This section discusses the shelve module, which is apparently not a safe process. Two answers recommend using fcntl.flock to lock the shelf file. However, some answers in this thread seem to suggest that this is fraught with problems, but I'm not quite sure what it is. It seems that this is limited to Unix (although, apparently, Windows has an equivalent called msvcrt.locking ), and the lock is only “advisory”, that is, it won’t prevent me from accidentally writing to a file without checking that it is locked. Are there other potential problems? Would you write a copy of the file and replace the master copy as a last step, reducing the risk of corruption?

It doesn't seem like the dbm module would be better than putting it off. I quickly looked at sqlite3 , but for this purpose it seems a little redundant. This stream and this are mentioned by several third-party libraries, including ZODB , but there are many options, and they all seem too large and complicated for this task.

Does anyone have any tips?

UPDATE : what is mentioned by IncPy below, which looks very interesting. Unfortunately, I would not want to go back to Python 2.6 (I actually use 3.2), and it seems like it's a little awkward to use with C libraries (among others, I use numpy and scipy).

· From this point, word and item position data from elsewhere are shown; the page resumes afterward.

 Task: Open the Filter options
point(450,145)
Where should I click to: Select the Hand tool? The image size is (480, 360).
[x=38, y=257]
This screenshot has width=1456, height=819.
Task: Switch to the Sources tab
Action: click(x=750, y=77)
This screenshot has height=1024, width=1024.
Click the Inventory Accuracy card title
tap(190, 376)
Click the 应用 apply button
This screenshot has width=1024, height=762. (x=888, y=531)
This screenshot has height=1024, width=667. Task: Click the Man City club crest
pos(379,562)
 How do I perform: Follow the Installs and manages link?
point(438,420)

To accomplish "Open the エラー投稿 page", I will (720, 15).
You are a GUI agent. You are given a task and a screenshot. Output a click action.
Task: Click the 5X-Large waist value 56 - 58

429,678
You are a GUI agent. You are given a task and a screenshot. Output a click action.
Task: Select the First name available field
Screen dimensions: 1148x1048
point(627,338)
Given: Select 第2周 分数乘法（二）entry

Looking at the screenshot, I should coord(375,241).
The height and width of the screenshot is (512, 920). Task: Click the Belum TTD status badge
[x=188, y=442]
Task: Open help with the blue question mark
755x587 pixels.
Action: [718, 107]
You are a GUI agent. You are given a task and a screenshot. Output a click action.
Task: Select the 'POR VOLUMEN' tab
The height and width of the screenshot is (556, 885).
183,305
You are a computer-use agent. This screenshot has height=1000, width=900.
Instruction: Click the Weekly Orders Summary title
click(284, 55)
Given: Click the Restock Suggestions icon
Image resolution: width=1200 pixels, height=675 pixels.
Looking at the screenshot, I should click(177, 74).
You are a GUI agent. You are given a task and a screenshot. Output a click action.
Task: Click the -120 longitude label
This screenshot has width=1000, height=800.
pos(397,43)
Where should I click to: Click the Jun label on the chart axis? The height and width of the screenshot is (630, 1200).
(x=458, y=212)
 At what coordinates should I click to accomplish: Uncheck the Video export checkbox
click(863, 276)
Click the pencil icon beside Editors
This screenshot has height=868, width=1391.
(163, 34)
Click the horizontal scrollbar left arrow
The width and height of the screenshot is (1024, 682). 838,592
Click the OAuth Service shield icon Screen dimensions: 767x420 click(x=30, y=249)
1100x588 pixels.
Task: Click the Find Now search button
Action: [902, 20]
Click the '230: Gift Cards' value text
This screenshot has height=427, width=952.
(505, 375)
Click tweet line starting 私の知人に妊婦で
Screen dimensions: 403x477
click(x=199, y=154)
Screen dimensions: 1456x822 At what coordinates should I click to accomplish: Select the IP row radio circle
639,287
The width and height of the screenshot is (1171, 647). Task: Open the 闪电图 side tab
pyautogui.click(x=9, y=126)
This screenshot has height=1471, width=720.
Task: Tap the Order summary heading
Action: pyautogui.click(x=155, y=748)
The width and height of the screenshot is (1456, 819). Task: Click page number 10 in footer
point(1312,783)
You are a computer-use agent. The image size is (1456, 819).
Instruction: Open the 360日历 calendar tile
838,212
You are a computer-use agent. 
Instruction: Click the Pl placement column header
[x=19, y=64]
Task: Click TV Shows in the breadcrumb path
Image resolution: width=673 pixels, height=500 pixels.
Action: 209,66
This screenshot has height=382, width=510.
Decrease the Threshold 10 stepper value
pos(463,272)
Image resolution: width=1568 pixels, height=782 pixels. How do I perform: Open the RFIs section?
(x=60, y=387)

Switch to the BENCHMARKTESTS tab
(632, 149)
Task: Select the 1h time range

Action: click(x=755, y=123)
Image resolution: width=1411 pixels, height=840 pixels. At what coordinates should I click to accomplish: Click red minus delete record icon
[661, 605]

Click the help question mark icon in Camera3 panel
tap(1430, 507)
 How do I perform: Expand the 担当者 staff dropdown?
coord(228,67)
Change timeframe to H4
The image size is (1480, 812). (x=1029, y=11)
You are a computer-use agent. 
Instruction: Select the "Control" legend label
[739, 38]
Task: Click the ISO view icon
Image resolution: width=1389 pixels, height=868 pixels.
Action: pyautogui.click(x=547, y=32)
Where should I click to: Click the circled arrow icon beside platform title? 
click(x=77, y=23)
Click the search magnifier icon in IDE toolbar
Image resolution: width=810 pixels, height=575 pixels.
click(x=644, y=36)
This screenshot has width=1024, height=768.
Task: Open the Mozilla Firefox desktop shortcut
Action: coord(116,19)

Another idea is instructive, but I think that adapting this to several processes would be a bit complicated - I suppose it would be easier to replace the queue with a file lock or database.

Looking at ZODB again, it is great for the task, but I really want to avoid using any additional libraries. I'm still not quite sure that all the problems are when using flock - I imagine that one big problem is that the process terminates while writing to the file or before the lock is released?

So, I took synhesizerpatel advice and went with sqlite3. If someone is interested, I decided to make a replacement for dict , which stores my records as pickles in the database (I do not want to store it in memory, since access to the database and etching are fast enough compared to everything else I'm doing) . I'm sure there are more efficient ways to do this (and I have no idea if I have problems with concurrency), but here is the code:

 from collections import MutableMapping import sqlite3 import pickle class PersistentDict(MutableMapping): def __init__(self, dbpath, iterable=None, **kwargs): self.dbpath = dbpath with self.get_connection() as connection: cursor = connection.cursor() cursor.execute( 'create table if not exists memo ' '(key blob primary key not null, value blob not null)' ) if iterable is not None: self.update(iterable) self.update(kwargs) def encode(self, obj): return pickle.dumps(obj) def decode(self, blob): return pickle.loads(blob) def get_connection(self): return sqlite3.connect(self.dbpath) def __getitem__(self, key): key = self.encode(key) with self.get_connection() as connection: cursor = connection.cursor() cursor.execute( 'select value from memo where key=?', (key,) ) value = cursor.fetchone() if value is None: raise KeyError(key) return self.decode(value[0]) def __setitem__(self, key, value): key = self.encode(key) value = self.encode(value) with self.get_connection() as connection: cursor = connection.cursor() cursor.execute( 'insert or replace into memo values (?, ?)', (key, value) ) def __delitem__(self, key): key = self.encode(key) with self.get_connection() as connection: cursor = connection.cursor() cursor.execute( 'select count(*) from memo where key=?', (key,) ) if cursor.fetchone()[0] == 0: raise KeyError(key) cursor.execute( 'delete from memo where key=?', (key,) ) def __iter__(self): with self.get_connection() as connection: cursor = connection.cursor() cursor.execute( 'select key from memo' ) records = cursor.fetchall() for r in records: yield self.decode(r[0]) def __len__(self): with self.get_connection() as connection: cursor = connection.cursor() cursor.execute( 'select count(*) from memo' ) return cursor.fetchone()[0]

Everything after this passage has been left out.